The Wall Street Journal reported that rising interest rates have sent stocks lower this year and with no signs that inflation will abate, investors are concerned that upcoming corporate earnings reports will lead to further declines. The Journal reported that a number of companies have indicated their second quarter results will be lower than expected and analysts have reduced their earnings forecasts across industries

Moody’s: Recession less likely than many believe

With profits high and bank balance sheets in good shape, recession is not “the most likely path for the economy,” according to Moody’s Analytics Chief Economist Mark Zandi. Zandi also cites consumer savings as a positive factor, although he notes that recession predictions are likely to persist as the Federal Reserve continues to raise interest rates. Full Story: Construction Dive

Gains broad as construction adds 36K jobs in May

Construction unemployment reached its lowest level, 3.8%, in nearly two years as the industry added 36,000 jobs, according to the Bureau of Labor Statistics. The residential specialty trade contractor sector led the way with 11,700 jobs added, followed by heavy and civil engineering construction with 11,300 additional positions, residential with 5,000 and nonresidential building with 2,400.

Full Story: Engineering News-Record (tiered subscription model)

Dodge Momentum Index up 7% in May

An institutional gain of 9% in May and a rise of 6% in the commercial category pushed the Dodge Momentum Index to a gain of 7% for the month. The new reading of 176.2 left the index up 17% from a year before, with the commercial component 24% higher and institutional up 8%. Full Story: Dodge Data & Analytics

Biden seeks to encourage solar panels for infrastructure

More domestic production of solar panels is one goal of three new executive orders from President Joe Biden under the Defense Production Act. The action is aimed at increasing the supply of solar panels available to advance construction projects under the bipartisan infrastructure law. Full Story: Construction Dive

US agencies appoint infrastructure spending watchdogs

Every federal agency responsible for implementing the bipartisan infrastructure law now has a top official tasked with preventing fraud and wasteful spending, according to a budget official. The Biden White House is also demanding that agencies work with the inspectors general watchdogs similarly responsible for ferreting out misuses of funds. Full Story: Spectrum News

White House incentivizes stronger building codes, standards

The Atlantic hurricane season began Wednesday and the White House seized the opportunity to launch a National Initiative to Advance Building Codes, aiming to encourage adoption of new construction standards, reduce energy waste and make communities more resilient to the impacts of climate change. Through the initiative, the Biden administration plans to provide incentives and support for state, local, Tribal and territorial governments to adopt updated building codes and standards. The federal government will also “lead by example” and require its own new, large construction and modernization projects to have net-zero emissions. Adopting stronger building codes can help the U.S. meet decarbonization targets while saving consumers money, say advocates. “This is exactly what the federal government needs to be doing to start the modern building transition,” Building Decarbonization Coalition Executive Director Panama Bartholomy said in an email. 

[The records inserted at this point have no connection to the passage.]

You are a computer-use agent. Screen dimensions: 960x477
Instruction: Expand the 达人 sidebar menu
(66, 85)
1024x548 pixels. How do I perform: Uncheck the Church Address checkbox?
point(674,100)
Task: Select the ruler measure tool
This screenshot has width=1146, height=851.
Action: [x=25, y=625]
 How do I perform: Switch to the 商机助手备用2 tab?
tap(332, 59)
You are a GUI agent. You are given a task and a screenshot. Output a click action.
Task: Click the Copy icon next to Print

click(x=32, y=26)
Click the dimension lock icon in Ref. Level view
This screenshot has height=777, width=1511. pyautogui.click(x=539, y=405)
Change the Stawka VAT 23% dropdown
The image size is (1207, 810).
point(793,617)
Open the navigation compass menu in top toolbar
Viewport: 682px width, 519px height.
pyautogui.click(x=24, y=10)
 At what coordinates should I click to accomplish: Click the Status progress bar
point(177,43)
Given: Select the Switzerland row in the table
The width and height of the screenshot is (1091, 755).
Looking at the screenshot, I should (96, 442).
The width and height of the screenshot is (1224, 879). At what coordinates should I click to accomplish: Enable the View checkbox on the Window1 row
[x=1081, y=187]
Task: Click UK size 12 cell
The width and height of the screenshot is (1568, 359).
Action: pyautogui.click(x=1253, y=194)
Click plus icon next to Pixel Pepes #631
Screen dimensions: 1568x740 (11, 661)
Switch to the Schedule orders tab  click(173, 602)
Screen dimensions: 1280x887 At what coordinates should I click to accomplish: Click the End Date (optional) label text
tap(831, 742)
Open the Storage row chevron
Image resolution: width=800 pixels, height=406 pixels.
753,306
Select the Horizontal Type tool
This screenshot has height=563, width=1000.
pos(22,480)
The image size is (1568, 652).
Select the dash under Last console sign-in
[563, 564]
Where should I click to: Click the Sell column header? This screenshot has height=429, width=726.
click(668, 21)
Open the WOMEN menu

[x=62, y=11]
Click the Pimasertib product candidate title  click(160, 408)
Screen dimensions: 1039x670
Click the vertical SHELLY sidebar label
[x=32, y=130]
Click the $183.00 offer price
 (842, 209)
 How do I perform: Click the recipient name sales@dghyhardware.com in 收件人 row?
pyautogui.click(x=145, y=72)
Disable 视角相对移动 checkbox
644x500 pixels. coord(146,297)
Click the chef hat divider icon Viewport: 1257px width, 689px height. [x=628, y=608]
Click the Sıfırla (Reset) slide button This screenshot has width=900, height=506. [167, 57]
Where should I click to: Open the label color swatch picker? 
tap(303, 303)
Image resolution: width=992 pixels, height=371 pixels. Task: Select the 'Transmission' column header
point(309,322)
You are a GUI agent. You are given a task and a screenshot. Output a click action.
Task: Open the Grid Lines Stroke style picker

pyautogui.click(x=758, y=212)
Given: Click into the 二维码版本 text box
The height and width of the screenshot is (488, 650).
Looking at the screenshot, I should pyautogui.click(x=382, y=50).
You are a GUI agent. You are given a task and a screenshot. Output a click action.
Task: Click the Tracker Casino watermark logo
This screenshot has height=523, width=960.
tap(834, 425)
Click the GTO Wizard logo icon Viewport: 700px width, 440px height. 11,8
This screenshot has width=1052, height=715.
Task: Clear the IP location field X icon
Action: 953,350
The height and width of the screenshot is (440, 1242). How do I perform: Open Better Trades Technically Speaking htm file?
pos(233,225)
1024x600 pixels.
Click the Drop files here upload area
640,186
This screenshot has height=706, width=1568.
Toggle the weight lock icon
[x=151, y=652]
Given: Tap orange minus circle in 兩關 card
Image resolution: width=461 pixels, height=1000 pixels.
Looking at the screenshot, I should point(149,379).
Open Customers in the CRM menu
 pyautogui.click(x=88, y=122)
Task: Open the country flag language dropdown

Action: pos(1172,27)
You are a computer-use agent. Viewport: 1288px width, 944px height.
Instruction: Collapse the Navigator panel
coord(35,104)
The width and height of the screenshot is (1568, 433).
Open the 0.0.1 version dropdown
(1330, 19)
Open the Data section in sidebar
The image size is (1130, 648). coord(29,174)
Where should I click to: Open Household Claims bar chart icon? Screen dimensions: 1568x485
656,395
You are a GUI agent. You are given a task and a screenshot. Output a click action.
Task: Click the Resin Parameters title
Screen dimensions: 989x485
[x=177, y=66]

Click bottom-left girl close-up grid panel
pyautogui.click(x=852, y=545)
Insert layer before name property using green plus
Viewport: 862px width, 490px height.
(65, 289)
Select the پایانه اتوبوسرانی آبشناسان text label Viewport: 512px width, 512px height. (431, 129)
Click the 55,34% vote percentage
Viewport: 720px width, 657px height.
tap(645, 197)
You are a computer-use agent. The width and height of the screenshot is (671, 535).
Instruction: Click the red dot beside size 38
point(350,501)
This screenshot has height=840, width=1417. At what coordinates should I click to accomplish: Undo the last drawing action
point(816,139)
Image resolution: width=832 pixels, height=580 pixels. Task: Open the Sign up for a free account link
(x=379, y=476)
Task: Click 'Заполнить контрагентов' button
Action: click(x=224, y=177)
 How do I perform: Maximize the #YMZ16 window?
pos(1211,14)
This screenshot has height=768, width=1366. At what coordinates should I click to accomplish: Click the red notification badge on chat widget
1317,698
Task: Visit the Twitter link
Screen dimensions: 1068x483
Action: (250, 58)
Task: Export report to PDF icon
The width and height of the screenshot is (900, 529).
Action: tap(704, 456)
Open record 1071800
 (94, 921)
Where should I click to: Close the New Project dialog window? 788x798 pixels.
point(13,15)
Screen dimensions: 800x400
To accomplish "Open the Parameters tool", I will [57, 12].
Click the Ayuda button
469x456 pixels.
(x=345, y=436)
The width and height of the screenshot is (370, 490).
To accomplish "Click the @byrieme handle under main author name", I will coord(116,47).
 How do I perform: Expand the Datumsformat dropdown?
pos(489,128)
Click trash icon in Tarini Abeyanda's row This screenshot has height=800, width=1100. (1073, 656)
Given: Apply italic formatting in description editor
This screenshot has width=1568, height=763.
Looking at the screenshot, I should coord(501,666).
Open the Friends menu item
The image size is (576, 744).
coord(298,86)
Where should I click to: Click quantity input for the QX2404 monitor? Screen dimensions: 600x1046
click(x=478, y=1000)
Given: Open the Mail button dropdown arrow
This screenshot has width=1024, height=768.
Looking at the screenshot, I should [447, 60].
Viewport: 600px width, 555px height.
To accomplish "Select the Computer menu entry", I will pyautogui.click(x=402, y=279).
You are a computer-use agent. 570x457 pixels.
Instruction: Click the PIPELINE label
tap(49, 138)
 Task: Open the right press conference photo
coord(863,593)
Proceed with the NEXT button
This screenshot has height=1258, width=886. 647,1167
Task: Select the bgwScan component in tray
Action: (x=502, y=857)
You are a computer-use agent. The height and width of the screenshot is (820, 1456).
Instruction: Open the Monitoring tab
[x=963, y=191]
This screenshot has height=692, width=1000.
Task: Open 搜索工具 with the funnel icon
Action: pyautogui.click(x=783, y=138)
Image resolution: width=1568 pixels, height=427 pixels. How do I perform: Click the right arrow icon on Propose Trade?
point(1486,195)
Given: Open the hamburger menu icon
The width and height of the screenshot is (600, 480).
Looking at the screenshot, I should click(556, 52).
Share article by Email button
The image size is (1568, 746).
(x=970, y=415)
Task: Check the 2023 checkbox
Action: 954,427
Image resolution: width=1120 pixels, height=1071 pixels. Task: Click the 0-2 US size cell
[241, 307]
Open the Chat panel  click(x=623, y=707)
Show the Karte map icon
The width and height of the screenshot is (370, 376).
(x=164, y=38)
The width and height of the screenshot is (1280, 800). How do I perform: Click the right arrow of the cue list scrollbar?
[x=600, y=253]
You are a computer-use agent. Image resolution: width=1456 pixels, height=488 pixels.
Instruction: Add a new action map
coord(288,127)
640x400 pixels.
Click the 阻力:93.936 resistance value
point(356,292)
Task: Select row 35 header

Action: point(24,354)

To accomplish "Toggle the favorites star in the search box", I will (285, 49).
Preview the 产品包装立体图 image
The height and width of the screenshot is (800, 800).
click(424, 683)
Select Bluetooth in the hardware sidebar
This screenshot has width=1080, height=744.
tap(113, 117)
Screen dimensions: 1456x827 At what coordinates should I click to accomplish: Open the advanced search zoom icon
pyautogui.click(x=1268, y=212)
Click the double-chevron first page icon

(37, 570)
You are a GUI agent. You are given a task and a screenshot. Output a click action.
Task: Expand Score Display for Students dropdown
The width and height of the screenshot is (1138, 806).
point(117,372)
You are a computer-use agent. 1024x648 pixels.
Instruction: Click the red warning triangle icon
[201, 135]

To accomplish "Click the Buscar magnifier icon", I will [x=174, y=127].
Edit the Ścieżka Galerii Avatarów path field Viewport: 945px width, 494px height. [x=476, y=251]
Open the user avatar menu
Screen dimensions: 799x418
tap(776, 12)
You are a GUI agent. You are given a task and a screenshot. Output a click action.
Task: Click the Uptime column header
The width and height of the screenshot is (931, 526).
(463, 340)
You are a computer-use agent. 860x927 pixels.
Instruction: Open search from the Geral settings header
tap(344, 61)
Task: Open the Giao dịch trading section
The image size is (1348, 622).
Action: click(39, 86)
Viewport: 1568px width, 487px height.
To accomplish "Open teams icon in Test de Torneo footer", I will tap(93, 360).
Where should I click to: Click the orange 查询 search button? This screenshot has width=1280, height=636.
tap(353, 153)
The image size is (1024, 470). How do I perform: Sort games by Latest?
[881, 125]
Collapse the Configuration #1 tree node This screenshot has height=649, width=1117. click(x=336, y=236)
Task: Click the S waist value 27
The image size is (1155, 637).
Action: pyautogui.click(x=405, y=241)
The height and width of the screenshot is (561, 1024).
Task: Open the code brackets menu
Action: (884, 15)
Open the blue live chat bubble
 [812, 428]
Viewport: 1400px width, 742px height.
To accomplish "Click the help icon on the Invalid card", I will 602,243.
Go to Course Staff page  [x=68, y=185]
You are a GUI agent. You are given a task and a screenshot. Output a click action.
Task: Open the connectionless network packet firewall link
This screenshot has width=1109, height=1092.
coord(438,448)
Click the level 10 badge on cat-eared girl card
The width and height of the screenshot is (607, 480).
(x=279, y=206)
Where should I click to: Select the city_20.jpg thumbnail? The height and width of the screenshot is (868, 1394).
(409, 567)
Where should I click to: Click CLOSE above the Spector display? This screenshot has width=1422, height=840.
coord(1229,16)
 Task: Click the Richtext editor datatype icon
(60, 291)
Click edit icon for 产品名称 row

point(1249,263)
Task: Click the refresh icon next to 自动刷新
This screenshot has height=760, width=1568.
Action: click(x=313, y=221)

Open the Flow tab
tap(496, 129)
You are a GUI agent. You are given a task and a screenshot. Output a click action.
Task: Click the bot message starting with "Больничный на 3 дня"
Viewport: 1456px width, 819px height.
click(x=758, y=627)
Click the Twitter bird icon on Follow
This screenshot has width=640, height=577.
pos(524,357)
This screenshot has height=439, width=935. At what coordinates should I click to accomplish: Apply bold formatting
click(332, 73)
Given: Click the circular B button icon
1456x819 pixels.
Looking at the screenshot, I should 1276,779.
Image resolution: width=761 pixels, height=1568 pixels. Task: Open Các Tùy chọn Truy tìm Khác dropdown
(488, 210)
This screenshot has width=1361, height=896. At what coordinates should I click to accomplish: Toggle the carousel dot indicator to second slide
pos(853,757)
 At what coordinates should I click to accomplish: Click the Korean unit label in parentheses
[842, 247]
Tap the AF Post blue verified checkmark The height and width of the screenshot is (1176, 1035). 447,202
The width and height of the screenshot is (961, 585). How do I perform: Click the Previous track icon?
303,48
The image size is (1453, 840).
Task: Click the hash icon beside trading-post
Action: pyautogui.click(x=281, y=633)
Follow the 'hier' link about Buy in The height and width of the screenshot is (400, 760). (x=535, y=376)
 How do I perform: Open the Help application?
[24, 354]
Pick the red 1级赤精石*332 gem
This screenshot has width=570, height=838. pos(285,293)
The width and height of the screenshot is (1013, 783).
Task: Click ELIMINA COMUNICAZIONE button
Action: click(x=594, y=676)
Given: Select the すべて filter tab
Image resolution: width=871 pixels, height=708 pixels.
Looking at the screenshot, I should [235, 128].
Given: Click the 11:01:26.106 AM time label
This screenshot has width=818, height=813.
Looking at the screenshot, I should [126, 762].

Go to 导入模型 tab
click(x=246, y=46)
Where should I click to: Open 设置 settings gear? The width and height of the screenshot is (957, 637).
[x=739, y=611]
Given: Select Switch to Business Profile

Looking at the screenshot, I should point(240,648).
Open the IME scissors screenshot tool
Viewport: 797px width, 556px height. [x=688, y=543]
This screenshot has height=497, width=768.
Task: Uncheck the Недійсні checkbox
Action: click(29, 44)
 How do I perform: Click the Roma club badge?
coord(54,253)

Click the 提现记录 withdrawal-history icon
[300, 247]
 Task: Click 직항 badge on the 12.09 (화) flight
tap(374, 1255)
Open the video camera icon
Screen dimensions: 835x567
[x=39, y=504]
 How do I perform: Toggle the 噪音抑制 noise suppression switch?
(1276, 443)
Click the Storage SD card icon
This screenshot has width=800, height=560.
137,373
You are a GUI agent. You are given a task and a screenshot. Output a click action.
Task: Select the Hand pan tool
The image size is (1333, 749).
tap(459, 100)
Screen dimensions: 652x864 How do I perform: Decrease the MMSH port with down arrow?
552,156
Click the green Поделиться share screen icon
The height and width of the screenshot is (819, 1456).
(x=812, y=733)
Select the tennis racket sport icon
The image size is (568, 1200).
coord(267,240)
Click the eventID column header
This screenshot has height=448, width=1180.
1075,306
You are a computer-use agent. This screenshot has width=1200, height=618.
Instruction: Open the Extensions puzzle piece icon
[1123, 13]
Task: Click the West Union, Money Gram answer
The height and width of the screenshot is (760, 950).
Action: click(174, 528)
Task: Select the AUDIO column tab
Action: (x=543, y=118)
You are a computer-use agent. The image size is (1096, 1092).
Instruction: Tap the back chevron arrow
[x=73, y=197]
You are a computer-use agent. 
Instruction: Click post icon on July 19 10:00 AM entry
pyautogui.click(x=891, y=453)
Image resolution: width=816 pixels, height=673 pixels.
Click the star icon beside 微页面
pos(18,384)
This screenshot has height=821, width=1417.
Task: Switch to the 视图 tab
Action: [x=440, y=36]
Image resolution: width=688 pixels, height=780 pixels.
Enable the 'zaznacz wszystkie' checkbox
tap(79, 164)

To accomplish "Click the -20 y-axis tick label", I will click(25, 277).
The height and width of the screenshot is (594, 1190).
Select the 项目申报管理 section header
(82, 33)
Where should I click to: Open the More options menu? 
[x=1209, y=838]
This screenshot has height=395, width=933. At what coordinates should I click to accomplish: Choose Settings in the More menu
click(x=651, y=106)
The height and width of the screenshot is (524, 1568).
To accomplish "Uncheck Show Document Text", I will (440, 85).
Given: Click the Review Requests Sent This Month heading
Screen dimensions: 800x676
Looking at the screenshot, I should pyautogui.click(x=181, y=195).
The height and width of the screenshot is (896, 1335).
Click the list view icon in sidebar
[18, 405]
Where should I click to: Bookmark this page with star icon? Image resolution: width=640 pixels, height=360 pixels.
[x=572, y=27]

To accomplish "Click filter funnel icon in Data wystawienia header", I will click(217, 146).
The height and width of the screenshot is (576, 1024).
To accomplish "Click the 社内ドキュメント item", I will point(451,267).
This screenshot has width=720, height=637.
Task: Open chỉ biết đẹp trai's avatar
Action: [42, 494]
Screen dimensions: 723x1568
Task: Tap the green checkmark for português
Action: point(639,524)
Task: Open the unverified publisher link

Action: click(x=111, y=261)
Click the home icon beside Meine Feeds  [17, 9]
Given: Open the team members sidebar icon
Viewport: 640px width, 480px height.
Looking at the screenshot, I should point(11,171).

Can workers be recruited to fill infrastructure demand?

Training and apprenticeship programs around the US are proving their worth helping to fill employment gaps in the construction industry. However, as labor openings grow and major spending under the bipartisan infrastructure begins to kick in, experts question whether such programs can be developed fast enough to meet demand and where recruitment efforts can best be focused. Full Story: Governing

$25.3B WRDA clears House

A $25.3 billion bill for projects, including storm and flood protection, ecological restoration and harbor dredging, passed easily in the House and now goes to the Senate, where a similar bill won committee approval last month. The House-passed Water Resources and Development Act would help fund 22 projects valued at $39.9 billion planned by the US Army Corps of Engineers. Full Story: Engineering News-Record (tiered subscription model)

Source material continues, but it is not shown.